The group's official name was revealed as Day26 On the February 4, 2008 episode of TRL the boys explained that Day 26 is the band name because August 26, 2007 was the day that they became a band.

====Episodes====

| No. | Name | Original airdate | Description |
|---|---|---|---|
| 1 | The Battle of the Sexes | 01/28/08 | The new Band and solo artist Donnie meet in New York as they prepare to start their albums, unaware Diddy is also bringing Danity Kane into the mix. |
| 2 | B@#$%assness | 02/04/08 | The Band struggles to work together, Robert clashes with D. Woods, and Dawn and Que discover they have a lot in common. |
| 3 | The Battle Track | 02/11/08 | Diddy forces Danity Kane and the Band to square off in a competition for a new track, but the outcome surprises everyone. Meanwhile, Danity Kane celebrates their second birthday. |
| 4 | The Dating Game | 02/18/08 | Aubrey and Donnie go on a romantic date, but things sour when she sees him on a second date later that night. Diddy moves the groups to Miami where they move into a house together. |
| 5 | Danity Kane Attack | 02/25/08 | Danity Kane grows unhappy with the tracks they are being given, and they plan to confront Diddy. At home, a new den mother arrives, and the boys quickly plot to get rid of him. |
| 6 | A New Dawn | 03/03/08 | Dawn and Que grow closer, prompting emotions from Dawn's past to surface. Aubrey befriends Donnie, who worries his album is not going to get made. |
| 7 | Fight Club | 03/10/08 | Brian & Robert lash out at each other during the final week of recording and the guys worry that all of this is not meant to be. |
| 8 | Beautiful Girls | 03/17/08 | With Danity Kane's album photo shoot on the horizon, Diddy grows displeased with their current look, and launches a massive makeover. Later, Day26 struggles during a club performance. |
| 9 | Hitting the Road | 03/23/08 | With their new albums just on the horizon, the drama heats up when the acts pile on a tour bus to embark on a promotional tour where Danity Kane whips up a bet with the guys live on the radio. |
| 10 | Making the Band 4 Reunion | 03/24/08 | Day26, Danity Kane, & Donnie all come together to discuss their experiences and perform at the Times Square MTV Studio, plus Diddy announces all 3 acts will embark on a nationwide tour to close the show out. |

===Season 3===
The third season premiered on August 19, 2008, and the series finale aired on April 23, 2009. Season 3 would feature the shows stars on a U.S. Tour, the Making the Band Tour. On August 12, 2008, there was a 1-hour special that aired on MTV called "Making the Band's Greatest Hits". The special was hosted by Aubrey from Danity Kane, Donnie Klang and Robert from Day26, looking back on past events throughout the seasons of Making the Band 3 and 4.

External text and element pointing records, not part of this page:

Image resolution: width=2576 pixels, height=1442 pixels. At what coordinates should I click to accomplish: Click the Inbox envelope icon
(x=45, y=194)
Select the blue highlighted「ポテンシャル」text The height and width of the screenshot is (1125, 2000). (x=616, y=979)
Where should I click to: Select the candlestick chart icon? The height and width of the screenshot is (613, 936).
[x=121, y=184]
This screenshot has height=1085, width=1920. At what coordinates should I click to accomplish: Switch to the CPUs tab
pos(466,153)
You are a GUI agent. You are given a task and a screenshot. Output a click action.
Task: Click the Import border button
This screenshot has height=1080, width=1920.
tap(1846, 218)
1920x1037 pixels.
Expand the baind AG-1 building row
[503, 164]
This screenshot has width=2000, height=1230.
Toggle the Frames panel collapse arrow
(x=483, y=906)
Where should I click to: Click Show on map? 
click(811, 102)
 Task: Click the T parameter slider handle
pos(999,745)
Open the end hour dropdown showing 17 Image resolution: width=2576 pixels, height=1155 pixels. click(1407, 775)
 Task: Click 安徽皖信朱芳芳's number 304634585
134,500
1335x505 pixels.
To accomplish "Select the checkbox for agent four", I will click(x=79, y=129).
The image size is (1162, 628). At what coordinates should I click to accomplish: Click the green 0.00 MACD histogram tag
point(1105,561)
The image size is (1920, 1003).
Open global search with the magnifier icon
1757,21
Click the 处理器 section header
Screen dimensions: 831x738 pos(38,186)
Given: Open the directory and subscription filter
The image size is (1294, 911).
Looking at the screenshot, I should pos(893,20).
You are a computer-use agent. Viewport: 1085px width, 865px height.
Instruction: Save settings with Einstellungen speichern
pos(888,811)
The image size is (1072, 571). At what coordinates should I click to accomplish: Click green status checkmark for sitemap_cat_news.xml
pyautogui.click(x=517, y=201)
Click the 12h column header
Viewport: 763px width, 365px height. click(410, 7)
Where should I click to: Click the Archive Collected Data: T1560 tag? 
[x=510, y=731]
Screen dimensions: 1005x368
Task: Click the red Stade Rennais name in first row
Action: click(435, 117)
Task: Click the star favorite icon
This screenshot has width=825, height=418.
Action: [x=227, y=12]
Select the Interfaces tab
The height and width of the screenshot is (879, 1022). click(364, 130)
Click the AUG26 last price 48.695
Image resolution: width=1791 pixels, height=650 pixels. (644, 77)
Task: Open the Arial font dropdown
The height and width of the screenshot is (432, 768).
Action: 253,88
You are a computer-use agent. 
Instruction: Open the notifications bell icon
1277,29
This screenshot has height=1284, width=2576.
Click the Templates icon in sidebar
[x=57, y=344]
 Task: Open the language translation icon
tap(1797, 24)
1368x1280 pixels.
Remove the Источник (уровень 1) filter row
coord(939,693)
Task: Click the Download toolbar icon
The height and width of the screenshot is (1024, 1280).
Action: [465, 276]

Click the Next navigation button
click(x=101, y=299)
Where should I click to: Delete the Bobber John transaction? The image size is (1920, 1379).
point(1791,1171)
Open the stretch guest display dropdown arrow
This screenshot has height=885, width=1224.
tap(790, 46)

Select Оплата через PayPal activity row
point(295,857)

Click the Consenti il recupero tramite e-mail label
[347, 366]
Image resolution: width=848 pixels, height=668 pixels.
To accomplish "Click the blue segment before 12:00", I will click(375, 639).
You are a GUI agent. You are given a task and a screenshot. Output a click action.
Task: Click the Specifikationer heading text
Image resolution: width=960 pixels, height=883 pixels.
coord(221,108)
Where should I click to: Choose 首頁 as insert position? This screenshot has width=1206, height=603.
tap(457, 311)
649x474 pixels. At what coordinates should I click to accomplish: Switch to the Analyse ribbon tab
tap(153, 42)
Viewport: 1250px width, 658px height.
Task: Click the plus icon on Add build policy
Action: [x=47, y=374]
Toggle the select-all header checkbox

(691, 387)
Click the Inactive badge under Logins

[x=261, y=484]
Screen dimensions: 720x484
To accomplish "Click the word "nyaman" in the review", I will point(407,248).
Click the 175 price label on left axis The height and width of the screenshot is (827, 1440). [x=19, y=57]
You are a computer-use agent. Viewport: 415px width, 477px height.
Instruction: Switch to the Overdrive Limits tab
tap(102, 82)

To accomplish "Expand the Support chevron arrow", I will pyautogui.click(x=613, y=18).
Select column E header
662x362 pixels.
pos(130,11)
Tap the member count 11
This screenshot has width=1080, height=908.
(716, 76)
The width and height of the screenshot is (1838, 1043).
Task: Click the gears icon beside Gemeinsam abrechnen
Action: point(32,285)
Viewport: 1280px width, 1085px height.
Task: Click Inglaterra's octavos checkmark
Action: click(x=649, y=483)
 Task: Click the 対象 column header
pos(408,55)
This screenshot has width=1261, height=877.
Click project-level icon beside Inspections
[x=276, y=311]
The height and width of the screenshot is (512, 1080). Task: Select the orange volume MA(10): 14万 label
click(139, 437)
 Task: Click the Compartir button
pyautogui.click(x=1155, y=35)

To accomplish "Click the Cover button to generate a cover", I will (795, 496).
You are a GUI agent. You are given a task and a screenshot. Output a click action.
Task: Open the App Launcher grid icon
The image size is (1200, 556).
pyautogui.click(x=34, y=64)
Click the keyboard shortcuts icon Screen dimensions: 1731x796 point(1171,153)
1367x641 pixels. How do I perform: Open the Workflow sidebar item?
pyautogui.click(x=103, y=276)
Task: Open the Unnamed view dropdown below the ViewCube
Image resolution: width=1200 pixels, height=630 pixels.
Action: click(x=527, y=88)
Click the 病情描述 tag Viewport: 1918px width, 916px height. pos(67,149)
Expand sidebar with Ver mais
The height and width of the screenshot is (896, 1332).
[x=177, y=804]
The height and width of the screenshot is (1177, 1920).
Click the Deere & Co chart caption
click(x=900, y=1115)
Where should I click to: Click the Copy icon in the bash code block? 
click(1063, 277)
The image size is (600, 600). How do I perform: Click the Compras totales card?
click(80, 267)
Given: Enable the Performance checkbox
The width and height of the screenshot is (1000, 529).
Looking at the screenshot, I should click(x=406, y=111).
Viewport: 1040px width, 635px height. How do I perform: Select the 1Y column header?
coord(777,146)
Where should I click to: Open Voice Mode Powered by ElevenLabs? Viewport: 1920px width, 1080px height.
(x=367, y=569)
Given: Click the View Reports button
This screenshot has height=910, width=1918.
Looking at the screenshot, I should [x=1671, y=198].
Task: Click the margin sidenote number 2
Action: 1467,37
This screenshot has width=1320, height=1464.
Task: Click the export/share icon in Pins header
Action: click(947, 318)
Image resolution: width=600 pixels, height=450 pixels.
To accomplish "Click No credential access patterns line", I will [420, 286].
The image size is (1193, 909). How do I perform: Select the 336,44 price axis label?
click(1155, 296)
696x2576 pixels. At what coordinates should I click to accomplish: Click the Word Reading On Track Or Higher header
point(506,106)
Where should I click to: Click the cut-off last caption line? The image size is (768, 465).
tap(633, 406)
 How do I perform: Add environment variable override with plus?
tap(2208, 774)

Instead of "making a band" the show's focus turned into a The Real World-type show, focusing on friendships, relationships, and drama in and out of the studio and the industry.

====Episodes====

| No. | Name | Original airdate |
|---|---|---|
| 1 | The Notorious LAG | 8/22/08 |
| 2 | I Want My Money Back | 8/29/08 |
| 3 | Breakdown | 9/05/08 |
| 4 | Showtime NYC | 9/12/08 |
| 5 | Hit the Road | 9/19/08 |
| 6 | Three-way Split | 9/26/08 |
| 7 | Sex and the Diddy | 10/03/08 |
| 8 | Damaged | 10/10/08 |
| 9 | Live Finale | 10/17/08 |
| 10 | London Bridges Falling Down | 2/13/09 |
| 11 | Start Spreading the News | 2/20/09 |
| 12 | How You Gonna Fix It | 2/26/09 |
| 13 | Everyday I'm Hustling | 3/05/09 |
| 14 | Leader of the Pack | 3/13/09 |
| 15 | The Curse | 3/19/09 |
| 16 | Spiral | 3/27/09 |
| 17 | Fight Night | 4/02/09 |
| 18 | Judgement Day | 4/09/09 |
| 19 | Lows on the High Seas | 4/16/09 |
| 20 | The Finale Chapter | 4/23/09 |

==Making His Band==
Diddy announced that he was searching for musicians for a Making the Band spin-off titled Making His Band, where he would be searching for guitarists, drummers, backup singers, etc. to form his own personal live band. This new season premiered on July 27, 2009.

On September 2, 2009, this series was placed on hiatus. On September 12, 2009, the show returned and aired the last five episodes on a new Saturday time slot. Reasoning for this included a delay in Diddy's album release date as well as generally low ratings overall for the program.

===Awards===
In 2010, Making His Band was nominated for a GLAAD Media Award for "Outstanding Reality Program" during the 21st GLAAD Media Awards.